— Listed records —
--

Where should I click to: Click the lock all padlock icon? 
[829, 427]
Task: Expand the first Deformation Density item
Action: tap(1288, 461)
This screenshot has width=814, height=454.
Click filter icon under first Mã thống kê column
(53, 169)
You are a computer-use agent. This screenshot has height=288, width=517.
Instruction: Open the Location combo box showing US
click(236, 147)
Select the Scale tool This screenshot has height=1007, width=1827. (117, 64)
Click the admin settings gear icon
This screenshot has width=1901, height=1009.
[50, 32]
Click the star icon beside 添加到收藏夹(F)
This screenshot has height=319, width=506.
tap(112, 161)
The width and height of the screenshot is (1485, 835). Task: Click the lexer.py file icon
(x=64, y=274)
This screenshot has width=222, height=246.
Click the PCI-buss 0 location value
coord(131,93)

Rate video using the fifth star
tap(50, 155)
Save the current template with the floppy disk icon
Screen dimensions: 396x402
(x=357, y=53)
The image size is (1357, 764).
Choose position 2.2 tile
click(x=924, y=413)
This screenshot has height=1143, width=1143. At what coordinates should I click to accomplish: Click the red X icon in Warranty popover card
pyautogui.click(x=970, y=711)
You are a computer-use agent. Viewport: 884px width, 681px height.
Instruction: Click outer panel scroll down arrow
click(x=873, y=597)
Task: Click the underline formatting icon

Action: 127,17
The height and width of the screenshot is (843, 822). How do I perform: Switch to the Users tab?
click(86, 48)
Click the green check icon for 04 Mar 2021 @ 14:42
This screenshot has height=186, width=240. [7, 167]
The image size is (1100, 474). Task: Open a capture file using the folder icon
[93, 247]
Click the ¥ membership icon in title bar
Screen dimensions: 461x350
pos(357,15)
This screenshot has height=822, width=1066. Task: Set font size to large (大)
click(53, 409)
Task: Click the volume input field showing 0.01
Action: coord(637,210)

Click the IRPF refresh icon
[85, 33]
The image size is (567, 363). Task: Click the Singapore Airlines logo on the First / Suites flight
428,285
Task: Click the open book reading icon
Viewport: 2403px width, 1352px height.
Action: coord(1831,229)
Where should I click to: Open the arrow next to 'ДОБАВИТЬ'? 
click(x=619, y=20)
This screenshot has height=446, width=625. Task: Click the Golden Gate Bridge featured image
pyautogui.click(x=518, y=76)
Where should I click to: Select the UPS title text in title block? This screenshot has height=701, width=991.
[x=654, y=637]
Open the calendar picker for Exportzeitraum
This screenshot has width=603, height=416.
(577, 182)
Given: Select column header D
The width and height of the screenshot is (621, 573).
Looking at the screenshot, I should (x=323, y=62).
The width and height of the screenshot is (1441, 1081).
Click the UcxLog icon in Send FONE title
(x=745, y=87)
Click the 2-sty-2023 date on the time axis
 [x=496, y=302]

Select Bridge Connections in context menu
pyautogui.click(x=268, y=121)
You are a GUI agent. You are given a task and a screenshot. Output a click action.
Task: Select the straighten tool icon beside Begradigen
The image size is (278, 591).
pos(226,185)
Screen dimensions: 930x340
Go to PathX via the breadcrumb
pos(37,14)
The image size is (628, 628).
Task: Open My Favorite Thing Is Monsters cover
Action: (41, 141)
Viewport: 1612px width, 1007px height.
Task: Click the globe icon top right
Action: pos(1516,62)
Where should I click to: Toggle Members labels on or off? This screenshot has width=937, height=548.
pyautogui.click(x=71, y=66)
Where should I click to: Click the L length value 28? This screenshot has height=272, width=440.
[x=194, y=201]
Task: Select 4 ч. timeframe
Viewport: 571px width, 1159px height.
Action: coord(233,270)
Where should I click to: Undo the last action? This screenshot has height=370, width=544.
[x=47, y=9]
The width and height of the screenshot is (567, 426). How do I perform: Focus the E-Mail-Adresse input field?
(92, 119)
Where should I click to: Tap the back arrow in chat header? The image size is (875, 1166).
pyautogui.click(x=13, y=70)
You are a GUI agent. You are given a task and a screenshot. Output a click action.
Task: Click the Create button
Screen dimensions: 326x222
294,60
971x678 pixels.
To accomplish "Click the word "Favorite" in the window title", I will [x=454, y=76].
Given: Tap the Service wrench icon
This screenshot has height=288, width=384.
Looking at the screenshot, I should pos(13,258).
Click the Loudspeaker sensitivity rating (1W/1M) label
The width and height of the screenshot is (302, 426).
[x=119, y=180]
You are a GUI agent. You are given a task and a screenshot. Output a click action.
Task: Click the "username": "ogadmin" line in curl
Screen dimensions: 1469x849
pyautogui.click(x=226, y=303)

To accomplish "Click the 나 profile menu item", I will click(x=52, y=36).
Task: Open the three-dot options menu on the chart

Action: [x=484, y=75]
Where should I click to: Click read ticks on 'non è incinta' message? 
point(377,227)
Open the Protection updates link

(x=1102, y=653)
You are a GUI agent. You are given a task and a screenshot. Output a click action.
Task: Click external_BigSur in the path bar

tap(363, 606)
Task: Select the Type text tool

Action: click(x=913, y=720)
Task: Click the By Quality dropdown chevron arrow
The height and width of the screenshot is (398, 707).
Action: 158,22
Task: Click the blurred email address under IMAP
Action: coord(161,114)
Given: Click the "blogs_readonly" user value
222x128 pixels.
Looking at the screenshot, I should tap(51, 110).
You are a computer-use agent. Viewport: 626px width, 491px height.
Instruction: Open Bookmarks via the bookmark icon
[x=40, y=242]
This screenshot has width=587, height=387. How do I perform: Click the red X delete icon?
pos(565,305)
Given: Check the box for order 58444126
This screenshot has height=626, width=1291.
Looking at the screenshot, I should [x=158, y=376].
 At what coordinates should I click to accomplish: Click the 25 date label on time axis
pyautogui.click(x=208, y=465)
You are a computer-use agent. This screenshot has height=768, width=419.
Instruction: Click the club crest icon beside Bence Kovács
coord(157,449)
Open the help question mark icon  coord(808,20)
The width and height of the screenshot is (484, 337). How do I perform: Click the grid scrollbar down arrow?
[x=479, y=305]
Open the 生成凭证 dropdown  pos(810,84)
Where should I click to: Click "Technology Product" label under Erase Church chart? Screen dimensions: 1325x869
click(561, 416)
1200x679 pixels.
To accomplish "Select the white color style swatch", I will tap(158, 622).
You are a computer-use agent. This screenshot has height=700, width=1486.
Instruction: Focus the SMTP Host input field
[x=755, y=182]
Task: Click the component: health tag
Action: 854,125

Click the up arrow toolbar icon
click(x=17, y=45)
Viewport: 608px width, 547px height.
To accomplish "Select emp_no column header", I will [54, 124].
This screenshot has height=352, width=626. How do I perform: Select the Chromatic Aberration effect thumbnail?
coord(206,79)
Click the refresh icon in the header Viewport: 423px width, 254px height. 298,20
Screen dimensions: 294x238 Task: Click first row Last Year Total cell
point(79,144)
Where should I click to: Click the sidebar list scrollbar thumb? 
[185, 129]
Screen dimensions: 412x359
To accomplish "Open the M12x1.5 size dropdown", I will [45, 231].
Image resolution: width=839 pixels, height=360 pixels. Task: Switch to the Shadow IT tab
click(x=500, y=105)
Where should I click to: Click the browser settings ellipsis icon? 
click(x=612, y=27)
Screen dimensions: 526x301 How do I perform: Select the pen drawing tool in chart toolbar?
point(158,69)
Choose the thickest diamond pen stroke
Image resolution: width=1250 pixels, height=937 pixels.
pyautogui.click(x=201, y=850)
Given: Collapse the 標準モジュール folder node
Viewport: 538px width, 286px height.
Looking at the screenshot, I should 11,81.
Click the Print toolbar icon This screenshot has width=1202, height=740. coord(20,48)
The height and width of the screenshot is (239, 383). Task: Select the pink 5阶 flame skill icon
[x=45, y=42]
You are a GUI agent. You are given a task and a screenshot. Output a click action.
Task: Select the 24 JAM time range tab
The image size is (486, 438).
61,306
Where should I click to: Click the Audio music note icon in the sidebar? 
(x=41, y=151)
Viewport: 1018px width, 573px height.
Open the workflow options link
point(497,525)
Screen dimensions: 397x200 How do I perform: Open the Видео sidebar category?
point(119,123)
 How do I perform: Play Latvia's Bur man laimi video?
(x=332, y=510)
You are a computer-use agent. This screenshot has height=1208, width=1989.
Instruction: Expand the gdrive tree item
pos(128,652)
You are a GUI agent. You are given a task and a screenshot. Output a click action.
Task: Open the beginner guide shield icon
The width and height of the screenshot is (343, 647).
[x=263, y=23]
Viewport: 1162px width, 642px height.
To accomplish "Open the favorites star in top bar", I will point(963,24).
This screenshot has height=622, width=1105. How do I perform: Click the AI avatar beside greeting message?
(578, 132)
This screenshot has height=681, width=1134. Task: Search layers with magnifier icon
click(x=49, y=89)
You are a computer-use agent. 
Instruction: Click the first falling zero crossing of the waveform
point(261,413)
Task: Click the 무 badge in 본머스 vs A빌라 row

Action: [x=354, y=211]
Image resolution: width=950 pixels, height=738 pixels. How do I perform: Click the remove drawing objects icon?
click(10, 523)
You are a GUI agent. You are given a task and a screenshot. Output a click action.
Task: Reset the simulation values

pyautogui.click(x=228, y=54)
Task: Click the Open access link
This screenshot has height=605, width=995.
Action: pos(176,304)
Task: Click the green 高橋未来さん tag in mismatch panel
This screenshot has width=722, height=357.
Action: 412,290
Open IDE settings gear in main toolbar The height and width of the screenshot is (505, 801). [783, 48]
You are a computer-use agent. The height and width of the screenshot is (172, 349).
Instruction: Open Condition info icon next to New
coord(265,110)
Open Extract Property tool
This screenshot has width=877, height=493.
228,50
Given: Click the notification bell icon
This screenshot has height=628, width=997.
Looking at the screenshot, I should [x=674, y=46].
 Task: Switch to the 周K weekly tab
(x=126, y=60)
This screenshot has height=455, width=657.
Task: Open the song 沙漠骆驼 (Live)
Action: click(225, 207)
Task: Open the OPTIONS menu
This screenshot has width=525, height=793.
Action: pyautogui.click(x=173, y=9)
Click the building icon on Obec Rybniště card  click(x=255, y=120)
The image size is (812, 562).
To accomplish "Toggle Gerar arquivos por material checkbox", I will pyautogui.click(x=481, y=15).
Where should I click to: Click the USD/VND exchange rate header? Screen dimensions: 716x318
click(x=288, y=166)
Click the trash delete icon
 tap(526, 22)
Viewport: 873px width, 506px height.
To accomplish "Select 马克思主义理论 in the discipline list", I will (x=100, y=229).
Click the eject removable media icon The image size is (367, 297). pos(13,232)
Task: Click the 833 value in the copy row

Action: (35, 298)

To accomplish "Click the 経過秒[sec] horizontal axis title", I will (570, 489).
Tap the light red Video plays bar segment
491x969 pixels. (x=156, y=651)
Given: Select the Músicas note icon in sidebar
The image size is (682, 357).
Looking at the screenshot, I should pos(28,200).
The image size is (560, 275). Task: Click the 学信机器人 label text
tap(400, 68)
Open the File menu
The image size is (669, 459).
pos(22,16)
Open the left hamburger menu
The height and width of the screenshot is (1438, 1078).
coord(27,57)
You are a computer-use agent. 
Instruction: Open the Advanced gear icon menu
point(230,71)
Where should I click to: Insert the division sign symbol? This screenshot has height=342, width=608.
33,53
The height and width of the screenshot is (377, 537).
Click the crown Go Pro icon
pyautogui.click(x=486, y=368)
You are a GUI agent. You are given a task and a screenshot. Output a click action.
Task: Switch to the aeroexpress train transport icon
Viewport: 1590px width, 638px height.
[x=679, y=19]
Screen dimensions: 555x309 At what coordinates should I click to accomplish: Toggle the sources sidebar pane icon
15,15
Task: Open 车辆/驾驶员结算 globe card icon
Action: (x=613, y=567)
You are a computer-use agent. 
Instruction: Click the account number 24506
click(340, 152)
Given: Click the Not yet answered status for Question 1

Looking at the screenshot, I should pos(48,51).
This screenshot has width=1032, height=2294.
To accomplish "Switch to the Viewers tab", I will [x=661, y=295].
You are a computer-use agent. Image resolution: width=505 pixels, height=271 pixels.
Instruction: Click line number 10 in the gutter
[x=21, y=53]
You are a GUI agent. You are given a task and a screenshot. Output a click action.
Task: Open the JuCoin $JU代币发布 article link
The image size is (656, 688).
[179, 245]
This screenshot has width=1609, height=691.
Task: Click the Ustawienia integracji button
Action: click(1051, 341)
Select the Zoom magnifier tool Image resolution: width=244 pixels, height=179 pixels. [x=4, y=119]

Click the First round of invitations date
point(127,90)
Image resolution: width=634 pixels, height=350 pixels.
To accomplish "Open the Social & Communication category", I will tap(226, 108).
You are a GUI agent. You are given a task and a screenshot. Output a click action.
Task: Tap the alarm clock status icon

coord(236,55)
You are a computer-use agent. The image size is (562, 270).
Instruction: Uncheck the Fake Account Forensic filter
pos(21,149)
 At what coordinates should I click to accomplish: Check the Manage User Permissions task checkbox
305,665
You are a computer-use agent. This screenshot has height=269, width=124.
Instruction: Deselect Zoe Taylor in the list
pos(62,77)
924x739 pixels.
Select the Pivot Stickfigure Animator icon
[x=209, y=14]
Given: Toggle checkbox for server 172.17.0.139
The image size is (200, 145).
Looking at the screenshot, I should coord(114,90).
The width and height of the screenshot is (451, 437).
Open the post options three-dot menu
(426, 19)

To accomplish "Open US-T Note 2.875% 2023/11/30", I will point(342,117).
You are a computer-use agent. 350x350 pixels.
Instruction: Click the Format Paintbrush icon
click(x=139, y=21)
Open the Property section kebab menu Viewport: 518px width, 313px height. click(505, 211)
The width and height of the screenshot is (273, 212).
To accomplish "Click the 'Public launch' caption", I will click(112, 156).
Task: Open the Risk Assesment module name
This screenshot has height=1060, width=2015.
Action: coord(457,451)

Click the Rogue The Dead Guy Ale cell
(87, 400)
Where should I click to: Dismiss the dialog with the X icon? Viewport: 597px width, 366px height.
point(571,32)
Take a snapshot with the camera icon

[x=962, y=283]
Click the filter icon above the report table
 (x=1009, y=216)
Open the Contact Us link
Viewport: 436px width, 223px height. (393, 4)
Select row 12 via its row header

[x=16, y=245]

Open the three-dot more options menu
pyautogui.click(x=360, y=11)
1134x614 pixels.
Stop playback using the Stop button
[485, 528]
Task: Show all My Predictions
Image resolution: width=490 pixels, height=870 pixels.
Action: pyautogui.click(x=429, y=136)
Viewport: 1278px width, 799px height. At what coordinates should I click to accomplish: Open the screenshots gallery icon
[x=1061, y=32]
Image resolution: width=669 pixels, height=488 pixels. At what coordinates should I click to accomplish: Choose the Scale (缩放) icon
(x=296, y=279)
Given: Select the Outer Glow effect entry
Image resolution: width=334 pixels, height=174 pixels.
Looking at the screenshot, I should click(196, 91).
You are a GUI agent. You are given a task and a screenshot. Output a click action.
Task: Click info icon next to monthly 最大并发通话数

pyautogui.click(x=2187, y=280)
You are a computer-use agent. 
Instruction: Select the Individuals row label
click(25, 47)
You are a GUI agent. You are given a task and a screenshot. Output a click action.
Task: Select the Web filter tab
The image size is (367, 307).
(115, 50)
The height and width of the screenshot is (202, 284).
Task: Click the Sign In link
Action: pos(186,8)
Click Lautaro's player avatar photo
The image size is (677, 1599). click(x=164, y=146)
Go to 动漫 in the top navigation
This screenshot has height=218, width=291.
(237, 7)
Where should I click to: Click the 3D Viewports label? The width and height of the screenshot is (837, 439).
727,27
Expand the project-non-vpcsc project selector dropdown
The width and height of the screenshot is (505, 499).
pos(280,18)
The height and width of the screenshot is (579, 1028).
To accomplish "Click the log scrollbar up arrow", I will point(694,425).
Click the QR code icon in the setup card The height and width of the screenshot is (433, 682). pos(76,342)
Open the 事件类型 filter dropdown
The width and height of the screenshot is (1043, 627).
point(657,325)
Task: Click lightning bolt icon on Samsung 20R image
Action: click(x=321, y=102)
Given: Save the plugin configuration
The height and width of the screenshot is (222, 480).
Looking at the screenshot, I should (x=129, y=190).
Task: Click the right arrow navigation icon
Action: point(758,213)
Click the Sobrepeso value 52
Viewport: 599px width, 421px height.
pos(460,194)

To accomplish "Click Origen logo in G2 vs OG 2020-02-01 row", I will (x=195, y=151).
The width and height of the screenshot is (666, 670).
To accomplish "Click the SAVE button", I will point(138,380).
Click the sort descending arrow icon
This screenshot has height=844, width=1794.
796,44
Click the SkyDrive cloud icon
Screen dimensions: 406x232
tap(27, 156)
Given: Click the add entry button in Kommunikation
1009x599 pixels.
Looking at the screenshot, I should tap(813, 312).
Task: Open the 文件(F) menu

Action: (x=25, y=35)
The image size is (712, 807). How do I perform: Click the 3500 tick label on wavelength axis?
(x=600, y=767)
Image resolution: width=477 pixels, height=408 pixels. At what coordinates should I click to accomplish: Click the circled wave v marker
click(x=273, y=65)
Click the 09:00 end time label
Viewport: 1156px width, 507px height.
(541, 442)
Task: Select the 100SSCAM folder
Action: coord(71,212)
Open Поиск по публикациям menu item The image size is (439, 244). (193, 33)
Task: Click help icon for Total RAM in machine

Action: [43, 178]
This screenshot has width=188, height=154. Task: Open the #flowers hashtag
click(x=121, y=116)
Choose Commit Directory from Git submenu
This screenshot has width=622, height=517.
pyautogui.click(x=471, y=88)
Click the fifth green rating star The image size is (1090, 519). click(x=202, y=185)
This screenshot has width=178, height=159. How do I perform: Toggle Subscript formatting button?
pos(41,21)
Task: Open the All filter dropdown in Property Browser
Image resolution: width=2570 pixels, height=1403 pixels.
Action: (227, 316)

--

— Your objective —
Copy the rows above exactly, everything from the one containing "Task: Open the Risk Assesment module name" down to the one containing "[x=16, y=245]", both included.

— Solution to the exercise —
Task: Open the Risk Assesment module name
This screenshot has height=1060, width=2015.
Action: coord(457,451)

Click the Rogue The Dead Guy Ale cell
(87, 400)
Where should I click to: Dismiss the dialog with the X icon? Viewport: 597px width, 366px height.
point(571,32)
Take a snapshot with the camera icon

[x=962, y=283]
Click the filter icon above the report table
 (x=1009, y=216)
Open the Contact Us link
Viewport: 436px width, 223px height. (393, 4)
Select row 12 via its row header

[x=16, y=245]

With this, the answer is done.